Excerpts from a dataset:
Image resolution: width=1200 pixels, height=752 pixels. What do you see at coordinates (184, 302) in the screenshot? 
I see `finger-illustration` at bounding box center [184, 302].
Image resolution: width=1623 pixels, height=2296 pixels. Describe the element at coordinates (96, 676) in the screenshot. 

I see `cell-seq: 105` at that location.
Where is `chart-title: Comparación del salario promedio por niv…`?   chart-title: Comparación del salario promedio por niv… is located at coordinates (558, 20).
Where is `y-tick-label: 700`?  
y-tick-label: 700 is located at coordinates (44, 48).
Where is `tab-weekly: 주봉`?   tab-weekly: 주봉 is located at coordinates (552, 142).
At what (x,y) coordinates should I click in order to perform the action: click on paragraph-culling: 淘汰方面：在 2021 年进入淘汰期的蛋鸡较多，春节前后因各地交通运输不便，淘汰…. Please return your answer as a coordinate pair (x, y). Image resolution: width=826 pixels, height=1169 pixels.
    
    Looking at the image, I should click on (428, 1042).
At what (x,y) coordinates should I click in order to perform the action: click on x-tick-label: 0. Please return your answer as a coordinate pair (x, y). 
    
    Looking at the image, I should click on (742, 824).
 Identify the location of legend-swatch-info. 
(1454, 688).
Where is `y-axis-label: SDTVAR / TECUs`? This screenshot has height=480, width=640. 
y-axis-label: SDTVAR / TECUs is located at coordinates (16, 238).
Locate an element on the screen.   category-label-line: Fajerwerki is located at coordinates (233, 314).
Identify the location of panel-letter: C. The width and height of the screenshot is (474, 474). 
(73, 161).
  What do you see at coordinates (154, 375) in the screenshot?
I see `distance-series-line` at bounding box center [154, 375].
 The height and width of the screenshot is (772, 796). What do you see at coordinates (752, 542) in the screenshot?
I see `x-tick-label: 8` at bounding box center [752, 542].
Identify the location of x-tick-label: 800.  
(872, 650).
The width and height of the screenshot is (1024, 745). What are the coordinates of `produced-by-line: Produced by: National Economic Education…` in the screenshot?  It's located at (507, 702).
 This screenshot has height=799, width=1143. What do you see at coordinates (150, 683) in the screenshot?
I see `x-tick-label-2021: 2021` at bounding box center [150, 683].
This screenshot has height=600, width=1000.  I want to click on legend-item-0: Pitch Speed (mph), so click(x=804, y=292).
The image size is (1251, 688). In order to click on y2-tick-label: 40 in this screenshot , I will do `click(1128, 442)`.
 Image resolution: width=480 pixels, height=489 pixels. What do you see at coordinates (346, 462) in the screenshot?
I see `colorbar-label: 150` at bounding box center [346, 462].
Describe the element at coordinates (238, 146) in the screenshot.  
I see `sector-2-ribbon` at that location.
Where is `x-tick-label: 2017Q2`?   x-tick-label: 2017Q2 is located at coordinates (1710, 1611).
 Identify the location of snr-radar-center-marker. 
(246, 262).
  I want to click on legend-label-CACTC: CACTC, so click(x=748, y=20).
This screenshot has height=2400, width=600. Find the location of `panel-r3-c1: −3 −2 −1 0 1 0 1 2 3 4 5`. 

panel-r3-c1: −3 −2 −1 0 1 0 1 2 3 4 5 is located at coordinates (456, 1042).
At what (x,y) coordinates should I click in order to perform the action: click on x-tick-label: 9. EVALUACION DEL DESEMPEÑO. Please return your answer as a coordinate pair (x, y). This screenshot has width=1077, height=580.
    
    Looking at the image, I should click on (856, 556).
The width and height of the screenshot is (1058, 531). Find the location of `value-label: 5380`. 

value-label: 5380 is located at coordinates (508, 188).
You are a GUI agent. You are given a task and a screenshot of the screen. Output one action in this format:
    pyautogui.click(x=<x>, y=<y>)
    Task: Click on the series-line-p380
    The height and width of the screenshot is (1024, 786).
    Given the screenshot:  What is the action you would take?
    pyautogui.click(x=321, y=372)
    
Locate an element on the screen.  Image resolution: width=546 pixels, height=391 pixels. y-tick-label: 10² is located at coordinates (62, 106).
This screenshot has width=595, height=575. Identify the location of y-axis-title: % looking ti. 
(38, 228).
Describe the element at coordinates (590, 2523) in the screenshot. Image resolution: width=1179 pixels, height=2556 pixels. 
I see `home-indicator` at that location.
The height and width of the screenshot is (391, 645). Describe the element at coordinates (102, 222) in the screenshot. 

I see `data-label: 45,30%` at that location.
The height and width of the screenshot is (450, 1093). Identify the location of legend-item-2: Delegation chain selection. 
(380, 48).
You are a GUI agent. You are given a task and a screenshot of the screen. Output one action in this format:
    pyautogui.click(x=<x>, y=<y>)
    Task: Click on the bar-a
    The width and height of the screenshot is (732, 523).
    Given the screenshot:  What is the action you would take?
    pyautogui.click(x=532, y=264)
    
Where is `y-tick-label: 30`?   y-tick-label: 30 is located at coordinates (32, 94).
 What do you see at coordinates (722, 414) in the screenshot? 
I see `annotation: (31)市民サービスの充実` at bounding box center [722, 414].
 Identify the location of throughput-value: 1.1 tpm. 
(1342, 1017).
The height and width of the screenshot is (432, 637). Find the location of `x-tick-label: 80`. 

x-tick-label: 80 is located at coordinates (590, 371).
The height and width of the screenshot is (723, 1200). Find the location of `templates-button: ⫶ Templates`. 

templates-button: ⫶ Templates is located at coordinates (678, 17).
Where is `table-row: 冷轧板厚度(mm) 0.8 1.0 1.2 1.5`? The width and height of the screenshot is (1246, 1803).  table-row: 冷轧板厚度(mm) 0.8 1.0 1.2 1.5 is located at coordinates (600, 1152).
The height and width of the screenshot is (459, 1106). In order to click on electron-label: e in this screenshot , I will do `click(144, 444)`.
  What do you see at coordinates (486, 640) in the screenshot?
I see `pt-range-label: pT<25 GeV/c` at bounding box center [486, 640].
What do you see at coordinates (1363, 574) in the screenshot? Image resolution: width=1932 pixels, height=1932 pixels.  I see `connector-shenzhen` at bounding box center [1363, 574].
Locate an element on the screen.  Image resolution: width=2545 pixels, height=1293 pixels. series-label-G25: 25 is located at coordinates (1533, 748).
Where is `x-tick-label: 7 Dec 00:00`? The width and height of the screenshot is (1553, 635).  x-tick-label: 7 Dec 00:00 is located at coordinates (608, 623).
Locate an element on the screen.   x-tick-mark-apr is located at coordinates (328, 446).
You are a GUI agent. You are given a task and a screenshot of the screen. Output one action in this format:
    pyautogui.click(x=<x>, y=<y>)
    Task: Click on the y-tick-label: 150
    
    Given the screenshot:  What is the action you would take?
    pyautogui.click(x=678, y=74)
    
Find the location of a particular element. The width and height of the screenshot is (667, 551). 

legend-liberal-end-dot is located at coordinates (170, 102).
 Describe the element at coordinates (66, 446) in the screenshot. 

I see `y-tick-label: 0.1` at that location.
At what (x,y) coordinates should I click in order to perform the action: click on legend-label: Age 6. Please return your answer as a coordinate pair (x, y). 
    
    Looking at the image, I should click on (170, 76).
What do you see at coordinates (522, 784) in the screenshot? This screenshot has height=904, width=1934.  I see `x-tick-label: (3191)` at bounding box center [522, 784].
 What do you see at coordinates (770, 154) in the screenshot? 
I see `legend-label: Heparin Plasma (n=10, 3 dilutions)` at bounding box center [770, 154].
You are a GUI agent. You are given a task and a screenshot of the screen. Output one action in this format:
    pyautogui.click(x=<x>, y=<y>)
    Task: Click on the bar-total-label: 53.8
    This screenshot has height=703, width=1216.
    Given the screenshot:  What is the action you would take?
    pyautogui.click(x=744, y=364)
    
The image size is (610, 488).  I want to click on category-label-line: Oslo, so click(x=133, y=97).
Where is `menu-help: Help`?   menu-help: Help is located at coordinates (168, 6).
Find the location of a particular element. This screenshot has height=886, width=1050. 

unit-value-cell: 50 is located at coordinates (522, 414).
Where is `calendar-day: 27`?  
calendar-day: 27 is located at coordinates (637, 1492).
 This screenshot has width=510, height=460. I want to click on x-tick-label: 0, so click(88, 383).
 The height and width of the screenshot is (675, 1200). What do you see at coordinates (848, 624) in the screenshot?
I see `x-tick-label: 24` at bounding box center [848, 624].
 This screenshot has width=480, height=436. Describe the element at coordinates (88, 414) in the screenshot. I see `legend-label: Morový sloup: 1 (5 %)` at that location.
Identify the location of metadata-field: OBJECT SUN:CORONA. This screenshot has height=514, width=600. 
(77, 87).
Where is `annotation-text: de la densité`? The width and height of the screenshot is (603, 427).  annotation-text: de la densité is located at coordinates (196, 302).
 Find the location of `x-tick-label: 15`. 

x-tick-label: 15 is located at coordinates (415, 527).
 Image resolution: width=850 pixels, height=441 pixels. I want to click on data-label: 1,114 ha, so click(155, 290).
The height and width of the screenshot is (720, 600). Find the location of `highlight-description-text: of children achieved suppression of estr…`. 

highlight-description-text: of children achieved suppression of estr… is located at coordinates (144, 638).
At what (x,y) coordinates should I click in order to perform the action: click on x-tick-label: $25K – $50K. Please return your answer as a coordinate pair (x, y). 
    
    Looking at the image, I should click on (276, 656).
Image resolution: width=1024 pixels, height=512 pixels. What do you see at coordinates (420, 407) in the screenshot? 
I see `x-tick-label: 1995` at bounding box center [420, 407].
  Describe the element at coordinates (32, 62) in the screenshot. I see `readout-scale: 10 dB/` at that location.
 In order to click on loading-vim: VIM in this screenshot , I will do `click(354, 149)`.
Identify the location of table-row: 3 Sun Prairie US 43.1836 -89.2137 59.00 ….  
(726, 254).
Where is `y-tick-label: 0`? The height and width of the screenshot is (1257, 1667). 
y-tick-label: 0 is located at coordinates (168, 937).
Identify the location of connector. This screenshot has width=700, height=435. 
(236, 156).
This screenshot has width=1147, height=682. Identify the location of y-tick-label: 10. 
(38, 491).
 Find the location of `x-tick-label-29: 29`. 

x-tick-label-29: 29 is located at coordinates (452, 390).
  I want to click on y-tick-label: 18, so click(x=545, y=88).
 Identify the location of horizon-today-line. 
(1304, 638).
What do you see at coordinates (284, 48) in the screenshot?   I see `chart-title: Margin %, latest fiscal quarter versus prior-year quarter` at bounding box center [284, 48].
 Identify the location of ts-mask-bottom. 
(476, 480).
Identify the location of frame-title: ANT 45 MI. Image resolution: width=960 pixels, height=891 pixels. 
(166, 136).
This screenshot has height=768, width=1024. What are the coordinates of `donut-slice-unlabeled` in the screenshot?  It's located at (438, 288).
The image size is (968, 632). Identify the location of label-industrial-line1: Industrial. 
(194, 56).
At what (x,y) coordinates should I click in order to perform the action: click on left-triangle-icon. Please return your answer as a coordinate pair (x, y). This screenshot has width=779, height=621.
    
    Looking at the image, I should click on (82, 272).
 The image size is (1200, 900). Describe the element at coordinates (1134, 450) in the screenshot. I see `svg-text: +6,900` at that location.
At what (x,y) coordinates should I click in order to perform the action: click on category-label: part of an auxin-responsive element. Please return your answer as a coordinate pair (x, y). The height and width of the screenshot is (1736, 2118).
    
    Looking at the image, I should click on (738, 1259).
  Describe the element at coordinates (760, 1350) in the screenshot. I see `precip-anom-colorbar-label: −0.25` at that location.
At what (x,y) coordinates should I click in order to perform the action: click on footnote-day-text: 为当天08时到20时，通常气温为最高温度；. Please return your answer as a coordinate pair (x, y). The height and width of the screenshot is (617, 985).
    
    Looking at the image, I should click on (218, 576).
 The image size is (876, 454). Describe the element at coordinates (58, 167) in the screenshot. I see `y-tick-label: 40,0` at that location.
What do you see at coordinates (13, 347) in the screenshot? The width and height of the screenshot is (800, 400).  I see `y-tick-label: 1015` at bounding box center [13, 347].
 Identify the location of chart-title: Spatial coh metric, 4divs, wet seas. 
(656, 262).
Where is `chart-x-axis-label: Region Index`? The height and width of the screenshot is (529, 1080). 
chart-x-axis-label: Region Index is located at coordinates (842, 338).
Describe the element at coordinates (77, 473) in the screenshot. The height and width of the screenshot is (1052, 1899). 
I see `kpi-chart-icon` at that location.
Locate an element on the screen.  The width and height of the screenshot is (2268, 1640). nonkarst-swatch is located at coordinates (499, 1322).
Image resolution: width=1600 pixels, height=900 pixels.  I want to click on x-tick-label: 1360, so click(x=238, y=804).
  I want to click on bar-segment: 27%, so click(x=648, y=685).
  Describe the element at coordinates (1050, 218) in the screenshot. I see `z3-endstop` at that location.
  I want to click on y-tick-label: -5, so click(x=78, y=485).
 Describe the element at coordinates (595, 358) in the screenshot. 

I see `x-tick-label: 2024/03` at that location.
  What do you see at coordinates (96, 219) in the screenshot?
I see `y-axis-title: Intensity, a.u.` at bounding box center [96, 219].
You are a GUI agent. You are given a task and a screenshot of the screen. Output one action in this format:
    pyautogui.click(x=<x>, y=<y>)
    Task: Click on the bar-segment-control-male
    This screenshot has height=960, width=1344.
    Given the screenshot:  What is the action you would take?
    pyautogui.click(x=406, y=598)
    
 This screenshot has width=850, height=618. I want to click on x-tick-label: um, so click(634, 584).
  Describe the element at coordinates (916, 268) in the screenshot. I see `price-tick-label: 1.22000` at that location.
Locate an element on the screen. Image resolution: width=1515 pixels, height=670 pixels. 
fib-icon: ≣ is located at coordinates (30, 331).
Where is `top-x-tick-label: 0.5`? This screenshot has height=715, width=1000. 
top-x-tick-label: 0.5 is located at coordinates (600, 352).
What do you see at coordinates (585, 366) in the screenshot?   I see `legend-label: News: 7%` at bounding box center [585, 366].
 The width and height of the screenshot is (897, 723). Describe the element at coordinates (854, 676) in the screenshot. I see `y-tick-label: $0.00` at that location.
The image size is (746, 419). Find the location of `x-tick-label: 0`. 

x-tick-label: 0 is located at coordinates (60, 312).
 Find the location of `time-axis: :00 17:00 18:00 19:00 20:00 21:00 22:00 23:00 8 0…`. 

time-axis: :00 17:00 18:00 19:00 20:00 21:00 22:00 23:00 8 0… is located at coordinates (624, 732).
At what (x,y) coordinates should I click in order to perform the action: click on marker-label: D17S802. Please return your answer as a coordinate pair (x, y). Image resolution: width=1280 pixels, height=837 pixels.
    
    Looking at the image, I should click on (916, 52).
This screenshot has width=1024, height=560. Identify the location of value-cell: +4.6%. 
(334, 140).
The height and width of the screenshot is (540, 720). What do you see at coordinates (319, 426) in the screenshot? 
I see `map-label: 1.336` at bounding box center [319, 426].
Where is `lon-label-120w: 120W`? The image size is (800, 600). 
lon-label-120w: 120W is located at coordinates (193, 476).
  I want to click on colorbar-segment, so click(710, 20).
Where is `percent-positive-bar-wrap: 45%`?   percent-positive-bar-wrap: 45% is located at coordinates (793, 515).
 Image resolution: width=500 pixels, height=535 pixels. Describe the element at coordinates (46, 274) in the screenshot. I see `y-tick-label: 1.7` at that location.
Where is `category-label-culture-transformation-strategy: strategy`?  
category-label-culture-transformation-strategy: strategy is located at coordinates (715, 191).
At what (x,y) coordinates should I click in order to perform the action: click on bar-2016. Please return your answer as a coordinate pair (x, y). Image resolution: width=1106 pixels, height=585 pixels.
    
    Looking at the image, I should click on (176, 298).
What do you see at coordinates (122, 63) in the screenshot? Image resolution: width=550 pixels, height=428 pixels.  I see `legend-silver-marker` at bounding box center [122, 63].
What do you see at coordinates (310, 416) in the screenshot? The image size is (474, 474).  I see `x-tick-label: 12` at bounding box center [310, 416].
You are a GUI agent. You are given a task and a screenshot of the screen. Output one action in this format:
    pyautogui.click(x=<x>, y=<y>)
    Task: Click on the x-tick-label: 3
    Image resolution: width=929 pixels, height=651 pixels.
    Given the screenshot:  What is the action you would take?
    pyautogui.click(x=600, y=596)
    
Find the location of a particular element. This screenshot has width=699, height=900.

Task details
Starting with the line with "is (1736, 2118)." and going on through the line with "Describe the element at coordinates (760, 1350)", repeat those lines with "auxin-responsive" switched to "light-responsive" and nothing else changed.

Answer to this problem
At what (x,y) coordinates should I click in order to perform the action: click on category-label: part of an light-responsive element. Please return your answer as a coordinate pair (x, y). The height and width of the screenshot is (1736, 2118).
    
    Looking at the image, I should click on (738, 1259).
  Describe the element at coordinates (760, 1350) in the screenshot. I see `precip-anom-colorbar-label: −0.25` at that location.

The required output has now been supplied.